Она молча подняла руку и коснулась пальцами его воспаленного лба. От нее пахло цветами и ладаном.
– Меня обвиняют в богоотступничестве и ереси, – сказал он. – Мне не дали адвоката. Не позволили прийти в суд моему нотариусу. Мои слуги дают лживые, клеветнические показания. Но когда меня отлучили от церкви, я совсем упал духом. Отлученному не обрести вечного блаженства! Я унизился до того, что прилюдно каялся во всевозможных грехах. Я стонал и рыдал, умоляя судей снять отлучение. Меня пугает не чистилище, не преисподняя. Я боюсь быть навеки разлученным с тобой!
Жанна устремила на него чистый взор, но не проронила ни звука. Ее белые одежды были легки и невесомы.

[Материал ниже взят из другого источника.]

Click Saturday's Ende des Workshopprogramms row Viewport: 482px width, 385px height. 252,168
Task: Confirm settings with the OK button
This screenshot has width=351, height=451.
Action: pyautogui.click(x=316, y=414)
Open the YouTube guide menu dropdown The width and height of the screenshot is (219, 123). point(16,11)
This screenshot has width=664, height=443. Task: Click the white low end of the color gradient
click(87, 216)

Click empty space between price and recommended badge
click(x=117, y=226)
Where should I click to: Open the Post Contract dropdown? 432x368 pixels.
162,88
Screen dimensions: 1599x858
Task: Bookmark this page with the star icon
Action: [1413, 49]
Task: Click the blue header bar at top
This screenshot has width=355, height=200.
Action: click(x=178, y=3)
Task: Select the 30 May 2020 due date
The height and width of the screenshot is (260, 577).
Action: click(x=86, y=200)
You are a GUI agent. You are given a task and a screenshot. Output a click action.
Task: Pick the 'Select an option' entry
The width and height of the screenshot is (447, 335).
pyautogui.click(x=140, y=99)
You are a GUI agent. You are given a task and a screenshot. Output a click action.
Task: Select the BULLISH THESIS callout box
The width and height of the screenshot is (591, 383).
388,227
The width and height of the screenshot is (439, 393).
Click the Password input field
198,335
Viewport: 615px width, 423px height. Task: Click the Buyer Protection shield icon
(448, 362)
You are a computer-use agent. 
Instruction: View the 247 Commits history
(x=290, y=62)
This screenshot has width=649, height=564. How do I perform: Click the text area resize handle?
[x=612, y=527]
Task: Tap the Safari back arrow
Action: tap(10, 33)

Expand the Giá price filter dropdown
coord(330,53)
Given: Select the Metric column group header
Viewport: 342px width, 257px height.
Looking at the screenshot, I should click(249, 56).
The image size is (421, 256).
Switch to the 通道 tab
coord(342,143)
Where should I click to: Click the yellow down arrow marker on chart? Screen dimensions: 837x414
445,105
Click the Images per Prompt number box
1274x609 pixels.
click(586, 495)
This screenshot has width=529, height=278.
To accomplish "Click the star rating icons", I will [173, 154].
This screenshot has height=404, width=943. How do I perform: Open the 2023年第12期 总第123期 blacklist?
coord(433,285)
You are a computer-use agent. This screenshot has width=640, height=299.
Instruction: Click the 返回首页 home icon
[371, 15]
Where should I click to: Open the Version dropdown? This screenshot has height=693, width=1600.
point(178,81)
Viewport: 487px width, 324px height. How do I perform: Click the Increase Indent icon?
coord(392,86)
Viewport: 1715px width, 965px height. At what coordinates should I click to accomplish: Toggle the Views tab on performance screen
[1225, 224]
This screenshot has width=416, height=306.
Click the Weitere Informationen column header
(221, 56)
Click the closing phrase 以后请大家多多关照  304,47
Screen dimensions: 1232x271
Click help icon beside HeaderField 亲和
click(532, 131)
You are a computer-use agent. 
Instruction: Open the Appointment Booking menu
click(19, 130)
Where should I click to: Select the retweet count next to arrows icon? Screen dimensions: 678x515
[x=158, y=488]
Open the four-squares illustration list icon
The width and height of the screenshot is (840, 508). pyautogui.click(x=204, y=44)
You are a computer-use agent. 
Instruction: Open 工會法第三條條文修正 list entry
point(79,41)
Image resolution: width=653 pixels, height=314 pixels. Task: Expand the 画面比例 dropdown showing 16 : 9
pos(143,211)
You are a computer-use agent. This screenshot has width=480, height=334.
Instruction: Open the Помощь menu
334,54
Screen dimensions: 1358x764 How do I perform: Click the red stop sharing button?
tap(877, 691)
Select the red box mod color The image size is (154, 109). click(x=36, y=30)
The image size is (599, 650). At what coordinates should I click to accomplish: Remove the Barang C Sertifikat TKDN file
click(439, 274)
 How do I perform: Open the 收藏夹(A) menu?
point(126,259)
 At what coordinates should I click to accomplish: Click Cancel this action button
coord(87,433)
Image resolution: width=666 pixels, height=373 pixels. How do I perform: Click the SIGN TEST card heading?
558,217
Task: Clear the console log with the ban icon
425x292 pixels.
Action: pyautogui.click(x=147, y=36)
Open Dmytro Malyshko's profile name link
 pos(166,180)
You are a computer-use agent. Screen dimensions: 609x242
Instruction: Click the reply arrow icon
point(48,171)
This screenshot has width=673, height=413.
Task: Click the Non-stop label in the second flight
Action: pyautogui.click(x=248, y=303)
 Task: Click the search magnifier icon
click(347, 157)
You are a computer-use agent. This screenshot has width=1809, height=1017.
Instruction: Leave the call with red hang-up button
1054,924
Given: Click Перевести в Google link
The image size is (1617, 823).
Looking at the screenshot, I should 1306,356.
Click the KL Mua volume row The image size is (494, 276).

– У тебя отросли волосы! – поразился Жиль. – Они снова длинные и шелковистые, как в тот день, когда мы впервые увиделись. Наверное, я в бреду. Я сломлен и болен. Мне долго не давали пить… а потом принесли какое-то странное вино. У меня мутится в голове… Где ты, Жанна?.. Я не вижу тебя! – заволновался он. – Не вижу!.. Подойди!
– Я рядом, Жиль…
– Мне вынесли приговор. Я признался во всем, кроме одного…
– Знаю.
– Скажи мне хоть что-нибудь! – взмолился он. – Мы еще встретимся?
– У Дерева Фей, – прошептала она. – Помнишь, я рассказывала тебе, как сидела под ним и плела венки?